▶ **Your assignment**: Reproduce the records below in their entirety, exactly as shown.

[Stored dataset items]
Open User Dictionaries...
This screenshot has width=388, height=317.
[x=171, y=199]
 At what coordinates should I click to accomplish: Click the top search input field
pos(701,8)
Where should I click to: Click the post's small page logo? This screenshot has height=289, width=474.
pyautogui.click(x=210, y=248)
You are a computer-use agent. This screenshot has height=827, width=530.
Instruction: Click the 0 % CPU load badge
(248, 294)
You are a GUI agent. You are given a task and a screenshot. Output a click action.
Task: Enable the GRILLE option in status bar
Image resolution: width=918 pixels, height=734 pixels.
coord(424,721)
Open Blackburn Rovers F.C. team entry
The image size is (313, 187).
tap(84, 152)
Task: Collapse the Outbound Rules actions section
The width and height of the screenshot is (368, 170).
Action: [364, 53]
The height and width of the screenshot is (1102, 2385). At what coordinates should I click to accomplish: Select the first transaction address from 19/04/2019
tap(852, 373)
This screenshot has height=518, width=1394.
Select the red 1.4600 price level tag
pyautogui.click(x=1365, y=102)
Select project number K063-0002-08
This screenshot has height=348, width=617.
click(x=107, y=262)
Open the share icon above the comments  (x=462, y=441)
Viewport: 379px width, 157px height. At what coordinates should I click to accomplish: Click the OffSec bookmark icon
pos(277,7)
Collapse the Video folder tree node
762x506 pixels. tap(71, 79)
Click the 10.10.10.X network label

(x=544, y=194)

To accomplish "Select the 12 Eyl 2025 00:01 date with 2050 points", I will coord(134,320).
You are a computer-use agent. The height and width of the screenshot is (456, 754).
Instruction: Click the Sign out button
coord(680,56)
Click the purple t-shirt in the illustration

▶ **Exercise output**:
Open User Dictionaries...
This screenshot has width=388, height=317.
[x=171, y=199]
 At what coordinates should I click to accomplish: Click the top search input field
pos(701,8)
Where should I click to: Click the post's small page logo? This screenshot has height=289, width=474.
pyautogui.click(x=210, y=248)
You are a computer-use agent. This screenshot has height=827, width=530.
Instruction: Click the 0 % CPU load badge
(248, 294)
You are a GUI agent. You are given a task and a screenshot. Output a click action.
Task: Enable the GRILLE option in status bar
Image resolution: width=918 pixels, height=734 pixels.
coord(424,721)
Open Blackburn Rovers F.C. team entry
The image size is (313, 187).
tap(84, 152)
Task: Collapse the Outbound Rules actions section
The width and height of the screenshot is (368, 170).
Action: [364, 53]
The height and width of the screenshot is (1102, 2385). At what coordinates should I click to accomplish: Select the first transaction address from 19/04/2019
tap(852, 373)
This screenshot has height=518, width=1394.
Select the red 1.4600 price level tag
pyautogui.click(x=1365, y=102)
Select project number K063-0002-08
This screenshot has height=348, width=617.
click(x=107, y=262)
Open the share icon above the comments  (x=462, y=441)
Viewport: 379px width, 157px height. At what coordinates should I click to accomplish: Click the OffSec bookmark icon
pos(277,7)
Collapse the Video folder tree node
762x506 pixels. tap(71, 79)
Click the 10.10.10.X network label

(x=544, y=194)

To accomplish "Select the 12 Eyl 2025 00:01 date with 2050 points", I will coord(134,320).
You are a computer-use agent. The height and width of the screenshot is (456, 754).
Instruction: Click the Sign out button
coord(680,56)
Click the purple t-shirt in the illustration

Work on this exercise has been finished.